Achak’s story, in some ways, requires no great embellishments or exaggeration, being already one of unending sadness and bad luck. As Achak and Eggers later explained the most unbelievable things in the book actually happened, only minor details were introduced, mainly to describe Achak’s very early life for the sake of narrative flow. Boys regularly stop, give up and die on the long walk or get killed by lions or disease. The description of the death and burial of one of Achak’s oldest friends is particularly harrowing. He had known his friend since “he was a baby and I was a baby”. Achak implores him to “Keep your eyes open”. His friend agrees but when Achak leaves briefly to get food “the life in (his friend) fell away and his flesh returned to the earth.” His memories here recreate the horrors of war for a young boy in such a detailed, personalised way that, unfortunately, it can only be true.
Achak, unusually in the sub-genre of stories from African children affected by conflict, continues his tale in America following resettlement, sharing his pain and loss in another world. Achak is well aware of his good fortune. He is keen, however, to share the reality of waiting forever to enter college whilst working in dead end jobs just to survive. “We wanted it all immediately,” says Achak, “homes, families, college, the ability to send money home, advanced degrees, and finally some influence.” He says too that “things are tense, too political. There are 800 Sudanese in Atlanta, but there is no harmony.” Ethnic divisions between different groups seem to worsen (not uncommon amongst diaspora communities!) as does suspicion, backbiting and jealousy. Two astounding highlights in the U.S. — the visit of John Garang and a surreal reception with Sudanese NBA basketball player Manute Bol — are set against a long and unanticipated period of struggle.
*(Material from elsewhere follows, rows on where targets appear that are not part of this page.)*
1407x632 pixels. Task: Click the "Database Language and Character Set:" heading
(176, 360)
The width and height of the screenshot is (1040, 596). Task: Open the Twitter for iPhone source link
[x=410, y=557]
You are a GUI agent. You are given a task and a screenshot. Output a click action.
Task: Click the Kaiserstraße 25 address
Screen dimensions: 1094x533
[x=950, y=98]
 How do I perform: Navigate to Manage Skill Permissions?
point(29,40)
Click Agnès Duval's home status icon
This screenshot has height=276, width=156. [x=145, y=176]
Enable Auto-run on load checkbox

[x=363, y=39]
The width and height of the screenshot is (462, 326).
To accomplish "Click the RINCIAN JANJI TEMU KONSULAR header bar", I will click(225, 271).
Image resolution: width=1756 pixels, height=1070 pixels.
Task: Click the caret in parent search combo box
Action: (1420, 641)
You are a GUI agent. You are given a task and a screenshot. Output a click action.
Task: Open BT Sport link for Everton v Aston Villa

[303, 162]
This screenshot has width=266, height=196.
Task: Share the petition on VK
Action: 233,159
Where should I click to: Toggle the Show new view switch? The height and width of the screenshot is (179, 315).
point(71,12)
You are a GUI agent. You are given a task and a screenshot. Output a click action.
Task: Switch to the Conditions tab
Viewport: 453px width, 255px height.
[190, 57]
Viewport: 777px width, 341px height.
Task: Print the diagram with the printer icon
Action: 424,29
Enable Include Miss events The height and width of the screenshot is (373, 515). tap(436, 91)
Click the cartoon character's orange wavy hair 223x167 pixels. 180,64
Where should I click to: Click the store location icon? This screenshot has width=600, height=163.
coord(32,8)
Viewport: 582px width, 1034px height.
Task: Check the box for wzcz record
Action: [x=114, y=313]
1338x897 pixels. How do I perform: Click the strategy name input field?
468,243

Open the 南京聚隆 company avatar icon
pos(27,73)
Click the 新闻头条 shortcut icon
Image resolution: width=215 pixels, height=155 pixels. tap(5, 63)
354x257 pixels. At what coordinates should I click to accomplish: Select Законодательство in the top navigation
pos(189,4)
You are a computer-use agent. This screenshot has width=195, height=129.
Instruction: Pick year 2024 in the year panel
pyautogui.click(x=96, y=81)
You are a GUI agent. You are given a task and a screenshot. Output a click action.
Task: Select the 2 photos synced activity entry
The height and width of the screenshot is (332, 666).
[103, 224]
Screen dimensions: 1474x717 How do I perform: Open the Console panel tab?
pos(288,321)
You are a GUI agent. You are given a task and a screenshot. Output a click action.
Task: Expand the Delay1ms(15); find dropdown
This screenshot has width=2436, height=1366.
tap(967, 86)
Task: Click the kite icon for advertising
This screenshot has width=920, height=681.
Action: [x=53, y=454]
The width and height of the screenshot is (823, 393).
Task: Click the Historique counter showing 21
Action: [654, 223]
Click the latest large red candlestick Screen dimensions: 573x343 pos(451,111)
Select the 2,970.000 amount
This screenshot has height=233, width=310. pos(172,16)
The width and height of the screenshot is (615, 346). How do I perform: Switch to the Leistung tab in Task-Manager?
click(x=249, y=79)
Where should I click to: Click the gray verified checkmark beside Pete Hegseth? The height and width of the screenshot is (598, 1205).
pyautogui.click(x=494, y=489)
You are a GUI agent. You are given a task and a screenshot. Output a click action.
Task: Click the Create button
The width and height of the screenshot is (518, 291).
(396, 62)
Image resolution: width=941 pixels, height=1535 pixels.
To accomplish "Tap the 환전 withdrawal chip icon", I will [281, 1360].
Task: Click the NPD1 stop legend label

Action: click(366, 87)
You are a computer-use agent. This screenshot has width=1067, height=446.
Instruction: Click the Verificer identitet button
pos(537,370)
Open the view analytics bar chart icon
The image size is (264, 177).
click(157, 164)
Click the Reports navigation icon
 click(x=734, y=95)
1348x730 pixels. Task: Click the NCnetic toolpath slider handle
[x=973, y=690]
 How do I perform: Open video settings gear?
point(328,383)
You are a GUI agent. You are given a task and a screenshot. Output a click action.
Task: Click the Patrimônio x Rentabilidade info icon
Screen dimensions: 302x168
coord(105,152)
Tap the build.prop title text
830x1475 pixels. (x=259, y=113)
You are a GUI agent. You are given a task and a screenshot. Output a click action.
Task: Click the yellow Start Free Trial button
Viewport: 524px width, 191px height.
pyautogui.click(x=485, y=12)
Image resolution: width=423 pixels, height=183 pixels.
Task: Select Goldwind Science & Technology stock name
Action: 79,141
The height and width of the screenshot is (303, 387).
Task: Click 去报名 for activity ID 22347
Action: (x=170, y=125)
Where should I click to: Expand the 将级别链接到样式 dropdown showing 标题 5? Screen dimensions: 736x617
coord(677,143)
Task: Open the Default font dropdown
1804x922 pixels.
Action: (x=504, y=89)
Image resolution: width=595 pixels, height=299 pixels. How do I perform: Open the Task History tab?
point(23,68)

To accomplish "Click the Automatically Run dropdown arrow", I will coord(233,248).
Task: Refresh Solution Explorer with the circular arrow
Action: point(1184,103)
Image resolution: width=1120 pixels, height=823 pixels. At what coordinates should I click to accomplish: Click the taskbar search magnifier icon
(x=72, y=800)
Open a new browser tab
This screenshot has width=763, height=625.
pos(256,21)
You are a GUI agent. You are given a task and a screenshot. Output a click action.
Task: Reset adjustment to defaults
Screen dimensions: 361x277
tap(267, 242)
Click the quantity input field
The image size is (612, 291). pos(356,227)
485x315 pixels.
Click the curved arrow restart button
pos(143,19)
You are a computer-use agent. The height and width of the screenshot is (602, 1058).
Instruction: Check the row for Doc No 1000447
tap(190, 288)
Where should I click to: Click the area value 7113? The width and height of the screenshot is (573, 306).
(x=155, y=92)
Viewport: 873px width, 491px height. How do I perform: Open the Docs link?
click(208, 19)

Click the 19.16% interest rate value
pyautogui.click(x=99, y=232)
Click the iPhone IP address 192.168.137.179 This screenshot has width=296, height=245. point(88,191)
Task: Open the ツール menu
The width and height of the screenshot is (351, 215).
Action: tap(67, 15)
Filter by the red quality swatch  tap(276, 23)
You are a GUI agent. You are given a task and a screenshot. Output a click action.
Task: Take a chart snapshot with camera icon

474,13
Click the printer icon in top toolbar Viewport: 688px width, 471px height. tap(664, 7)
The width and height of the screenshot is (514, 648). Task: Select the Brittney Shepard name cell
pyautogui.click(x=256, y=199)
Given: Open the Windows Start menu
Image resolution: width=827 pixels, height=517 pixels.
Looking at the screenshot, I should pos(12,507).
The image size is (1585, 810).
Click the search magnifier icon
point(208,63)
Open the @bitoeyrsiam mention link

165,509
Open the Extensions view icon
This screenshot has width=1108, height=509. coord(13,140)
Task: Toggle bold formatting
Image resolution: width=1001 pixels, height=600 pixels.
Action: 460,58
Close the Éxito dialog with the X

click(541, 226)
From one perspective the reader leaves the novel viewing Achak as a hopeless, hapless figure stuck in his latest dead end job — checking customers in at a gym reception in the early morning. For Achak the worst can and usually does happen. But there are other interpretations too. Achak is already mentally making plans to leave Atlanta after the robbery. Achak tell his listeners, from behind the reception desk, that “whatever I do, however I find a way to live, I will tell these stories.” Primo Levi, surfacing after surviving the Holocaust, wrote that “we the survivors, are not the true witnesses” and “we speak in their stead, by proxy.” Achak too is one of the saved and survives partly by telling his own story on behalf of the drowned, his tale arrayed against the vast despair brought one day to a small boy in southern Sudan.